# What the task requires:
Return the records exactly, keeping every line as it is.

[Collected data]
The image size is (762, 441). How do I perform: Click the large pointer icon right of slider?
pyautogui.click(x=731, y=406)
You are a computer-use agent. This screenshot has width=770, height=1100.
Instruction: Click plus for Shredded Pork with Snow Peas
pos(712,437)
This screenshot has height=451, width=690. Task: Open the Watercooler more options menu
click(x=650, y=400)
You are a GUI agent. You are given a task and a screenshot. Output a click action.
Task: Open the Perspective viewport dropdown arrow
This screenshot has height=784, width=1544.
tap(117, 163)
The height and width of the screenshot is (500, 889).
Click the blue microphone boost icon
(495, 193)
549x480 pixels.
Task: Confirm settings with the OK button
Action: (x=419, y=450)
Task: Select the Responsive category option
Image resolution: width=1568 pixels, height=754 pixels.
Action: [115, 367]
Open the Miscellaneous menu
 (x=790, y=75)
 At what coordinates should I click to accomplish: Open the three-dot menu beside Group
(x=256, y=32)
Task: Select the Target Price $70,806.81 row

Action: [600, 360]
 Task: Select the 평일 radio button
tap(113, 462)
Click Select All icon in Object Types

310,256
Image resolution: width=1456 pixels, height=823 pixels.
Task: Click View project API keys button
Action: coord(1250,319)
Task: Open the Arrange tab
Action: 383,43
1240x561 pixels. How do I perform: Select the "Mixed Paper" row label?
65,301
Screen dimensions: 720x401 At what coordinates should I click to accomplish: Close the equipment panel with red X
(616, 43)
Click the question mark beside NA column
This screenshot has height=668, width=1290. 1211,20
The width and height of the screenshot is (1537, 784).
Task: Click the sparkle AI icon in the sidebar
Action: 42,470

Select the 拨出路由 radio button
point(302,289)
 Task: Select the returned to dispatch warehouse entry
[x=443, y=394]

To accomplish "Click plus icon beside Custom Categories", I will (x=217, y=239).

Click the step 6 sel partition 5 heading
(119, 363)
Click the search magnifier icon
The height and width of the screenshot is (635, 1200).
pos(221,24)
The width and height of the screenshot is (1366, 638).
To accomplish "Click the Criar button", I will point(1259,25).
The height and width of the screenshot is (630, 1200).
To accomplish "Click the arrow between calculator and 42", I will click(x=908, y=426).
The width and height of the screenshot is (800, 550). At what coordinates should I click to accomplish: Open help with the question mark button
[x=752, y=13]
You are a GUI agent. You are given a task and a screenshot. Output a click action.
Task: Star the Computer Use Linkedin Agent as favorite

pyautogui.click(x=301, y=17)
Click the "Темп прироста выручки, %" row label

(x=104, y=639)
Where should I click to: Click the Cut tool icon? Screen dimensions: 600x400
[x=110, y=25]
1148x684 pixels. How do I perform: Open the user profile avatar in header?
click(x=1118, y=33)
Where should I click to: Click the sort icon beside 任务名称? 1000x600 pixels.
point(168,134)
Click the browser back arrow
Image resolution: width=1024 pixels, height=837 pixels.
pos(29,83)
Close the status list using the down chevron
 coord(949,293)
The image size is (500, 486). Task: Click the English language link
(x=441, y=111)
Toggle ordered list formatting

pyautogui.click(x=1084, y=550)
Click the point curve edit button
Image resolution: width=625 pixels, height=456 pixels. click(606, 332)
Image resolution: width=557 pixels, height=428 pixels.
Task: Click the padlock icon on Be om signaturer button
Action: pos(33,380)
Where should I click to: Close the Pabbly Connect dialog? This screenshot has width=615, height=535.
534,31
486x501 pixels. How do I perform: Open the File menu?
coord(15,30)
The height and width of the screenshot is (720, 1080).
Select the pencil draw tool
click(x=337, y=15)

# Answer space:
The image size is (762, 441). How do I perform: Click the large pointer icon right of slider?
pyautogui.click(x=731, y=406)
You are a computer-use agent. This screenshot has width=770, height=1100.
Instruction: Click plus for Shredded Pork with Snow Peas
pos(712,437)
This screenshot has height=451, width=690. Task: Open the Watercooler more options menu
click(x=650, y=400)
You are a GUI agent. You are given a task and a screenshot. Output a click action.
Task: Open the Perspective viewport dropdown arrow
This screenshot has height=784, width=1544.
tap(117, 163)
The height and width of the screenshot is (500, 889).
Click the blue microphone boost icon
(495, 193)
549x480 pixels.
Task: Confirm settings with the OK button
Action: (x=419, y=450)
Task: Select the Responsive category option
Image resolution: width=1568 pixels, height=754 pixels.
Action: [115, 367]
Open the Miscellaneous menu
 (x=790, y=75)
 At what coordinates should I click to accomplish: Open the three-dot menu beside Group
(x=256, y=32)
Task: Select the Target Price $70,806.81 row

Action: [600, 360]
 Task: Select the 평일 radio button
tap(113, 462)
Click Select All icon in Object Types

310,256
Image resolution: width=1456 pixels, height=823 pixels.
Task: Click View project API keys button
Action: coord(1250,319)
Task: Open the Arrange tab
Action: 383,43
1240x561 pixels. How do I perform: Select the "Mixed Paper" row label?
65,301
Screen dimensions: 720x401 At what coordinates should I click to accomplish: Close the equipment panel with red X
(616, 43)
Click the question mark beside NA column
This screenshot has height=668, width=1290. 1211,20
The width and height of the screenshot is (1537, 784).
Task: Click the sparkle AI icon in the sidebar
Action: 42,470

Select the 拨出路由 radio button
point(302,289)
 Task: Select the returned to dispatch warehouse entry
[x=443, y=394]

To accomplish "Click plus icon beside Custom Categories", I will (x=217, y=239).

Click the step 6 sel partition 5 heading
(119, 363)
Click the search magnifier icon
The height and width of the screenshot is (635, 1200).
pos(221,24)
The width and height of the screenshot is (1366, 638).
To accomplish "Click the Criar button", I will point(1259,25).
The height and width of the screenshot is (630, 1200).
To accomplish "Click the arrow between calculator and 42", I will click(x=908, y=426).
The width and height of the screenshot is (800, 550). At what coordinates should I click to accomplish: Open help with the question mark button
[x=752, y=13]
You are a GUI agent. You are given a task and a screenshot. Output a click action.
Task: Star the Computer Use Linkedin Agent as favorite

pyautogui.click(x=301, y=17)
Click the "Темп прироста выручки, %" row label

(x=104, y=639)
Where should I click to: Click the Cut tool icon? Screen dimensions: 600x400
[x=110, y=25]
1148x684 pixels. How do I perform: Open the user profile avatar in header?
click(x=1118, y=33)
Where should I click to: Click the sort icon beside 任务名称? 1000x600 pixels.
point(168,134)
Click the browser back arrow
Image resolution: width=1024 pixels, height=837 pixels.
pos(29,83)
Close the status list using the down chevron
 coord(949,293)
The image size is (500, 486). Task: Click the English language link
(x=441, y=111)
Toggle ordered list formatting

pyautogui.click(x=1084, y=550)
Click the point curve edit button
Image resolution: width=625 pixels, height=456 pixels. click(606, 332)
Image resolution: width=557 pixels, height=428 pixels.
Task: Click the padlock icon on Be om signaturer button
Action: pos(33,380)
Where should I click to: Close the Pabbly Connect dialog? This screenshot has width=615, height=535.
534,31
486x501 pixels. How do I perform: Open the File menu?
coord(15,30)
The height and width of the screenshot is (720, 1080).
Select the pencil draw tool
click(x=337, y=15)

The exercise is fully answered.